### PROMPT
Every line of the data needs to be returned exactly.

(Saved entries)
+--
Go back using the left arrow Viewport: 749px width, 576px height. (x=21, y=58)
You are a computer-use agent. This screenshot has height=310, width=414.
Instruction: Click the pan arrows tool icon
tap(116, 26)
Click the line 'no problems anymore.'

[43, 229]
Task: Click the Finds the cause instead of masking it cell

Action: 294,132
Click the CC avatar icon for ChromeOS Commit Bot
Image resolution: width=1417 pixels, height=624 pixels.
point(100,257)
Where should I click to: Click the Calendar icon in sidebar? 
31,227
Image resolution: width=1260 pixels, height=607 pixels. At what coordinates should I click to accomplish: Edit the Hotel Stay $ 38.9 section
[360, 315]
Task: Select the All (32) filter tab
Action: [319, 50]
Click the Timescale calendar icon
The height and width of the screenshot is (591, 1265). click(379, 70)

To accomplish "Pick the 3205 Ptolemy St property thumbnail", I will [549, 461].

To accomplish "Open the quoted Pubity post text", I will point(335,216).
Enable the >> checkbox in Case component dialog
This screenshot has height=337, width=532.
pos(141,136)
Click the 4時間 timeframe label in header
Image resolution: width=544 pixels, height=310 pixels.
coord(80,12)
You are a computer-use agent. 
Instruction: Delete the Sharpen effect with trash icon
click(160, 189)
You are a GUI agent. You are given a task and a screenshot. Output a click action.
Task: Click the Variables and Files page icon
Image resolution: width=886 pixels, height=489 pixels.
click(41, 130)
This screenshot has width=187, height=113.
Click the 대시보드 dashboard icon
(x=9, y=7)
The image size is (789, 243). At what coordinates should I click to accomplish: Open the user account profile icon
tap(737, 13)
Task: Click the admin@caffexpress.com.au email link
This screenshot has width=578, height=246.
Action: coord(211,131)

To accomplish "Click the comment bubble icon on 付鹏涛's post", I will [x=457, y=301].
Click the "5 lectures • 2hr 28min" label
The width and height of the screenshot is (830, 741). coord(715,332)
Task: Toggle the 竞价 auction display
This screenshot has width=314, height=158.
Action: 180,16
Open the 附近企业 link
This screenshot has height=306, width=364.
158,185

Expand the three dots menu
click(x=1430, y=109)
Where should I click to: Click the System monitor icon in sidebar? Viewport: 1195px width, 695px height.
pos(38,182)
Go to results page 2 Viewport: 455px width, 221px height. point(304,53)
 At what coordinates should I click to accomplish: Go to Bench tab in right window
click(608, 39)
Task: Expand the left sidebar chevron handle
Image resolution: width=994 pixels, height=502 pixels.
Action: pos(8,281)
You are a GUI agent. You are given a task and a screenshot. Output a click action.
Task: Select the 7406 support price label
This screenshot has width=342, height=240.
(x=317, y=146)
+--
### EXERCISE RESPONSE
Go back using the left arrow Viewport: 749px width, 576px height. (x=21, y=58)
You are a computer-use agent. This screenshot has height=310, width=414.
Instruction: Click the pan arrows tool icon
tap(116, 26)
Click the line 'no problems anymore.'

[43, 229]
Task: Click the Finds the cause instead of masking it cell

Action: 294,132
Click the CC avatar icon for ChromeOS Commit Bot
Image resolution: width=1417 pixels, height=624 pixels.
point(100,257)
Where should I click to: Click the Calendar icon in sidebar? 
31,227
Image resolution: width=1260 pixels, height=607 pixels. At what coordinates should I click to accomplish: Edit the Hotel Stay $ 38.9 section
[360, 315]
Task: Select the All (32) filter tab
Action: [319, 50]
Click the Timescale calendar icon
The height and width of the screenshot is (591, 1265). click(379, 70)

To accomplish "Pick the 3205 Ptolemy St property thumbnail", I will [549, 461].

To accomplish "Open the quoted Pubity post text", I will point(335,216).
Enable the >> checkbox in Case component dialog
This screenshot has height=337, width=532.
pos(141,136)
Click the 4時間 timeframe label in header
Image resolution: width=544 pixels, height=310 pixels.
coord(80,12)
You are a computer-use agent. 
Instruction: Delete the Sharpen effect with trash icon
click(160, 189)
You are a GUI agent. You are given a task and a screenshot. Output a click action.
Task: Click the Variables and Files page icon
Image resolution: width=886 pixels, height=489 pixels.
click(41, 130)
This screenshot has width=187, height=113.
Click the 대시보드 dashboard icon
(x=9, y=7)
The image size is (789, 243). At what coordinates should I click to accomplish: Open the user account profile icon
tap(737, 13)
Task: Click the admin@caffexpress.com.au email link
This screenshot has width=578, height=246.
Action: coord(211,131)

To accomplish "Click the comment bubble icon on 付鹏涛's post", I will [x=457, y=301].
Click the "5 lectures • 2hr 28min" label
The width and height of the screenshot is (830, 741). coord(715,332)
Task: Toggle the 竞价 auction display
This screenshot has width=314, height=158.
Action: 180,16
Open the 附近企业 link
This screenshot has height=306, width=364.
158,185

Expand the three dots menu
click(x=1430, y=109)
Where should I click to: Click the System monitor icon in sidebar? Viewport: 1195px width, 695px height.
pos(38,182)
Go to results page 2 Viewport: 455px width, 221px height. point(304,53)
 At what coordinates should I click to accomplish: Go to Bench tab in right window
click(608, 39)
Task: Expand the left sidebar chevron handle
Image resolution: width=994 pixels, height=502 pixels.
Action: pos(8,281)
You are a GUI agent. You are given a task and a screenshot. Output a click action.
Task: Select the 7406 support price label
This screenshot has width=342, height=240.
(x=317, y=146)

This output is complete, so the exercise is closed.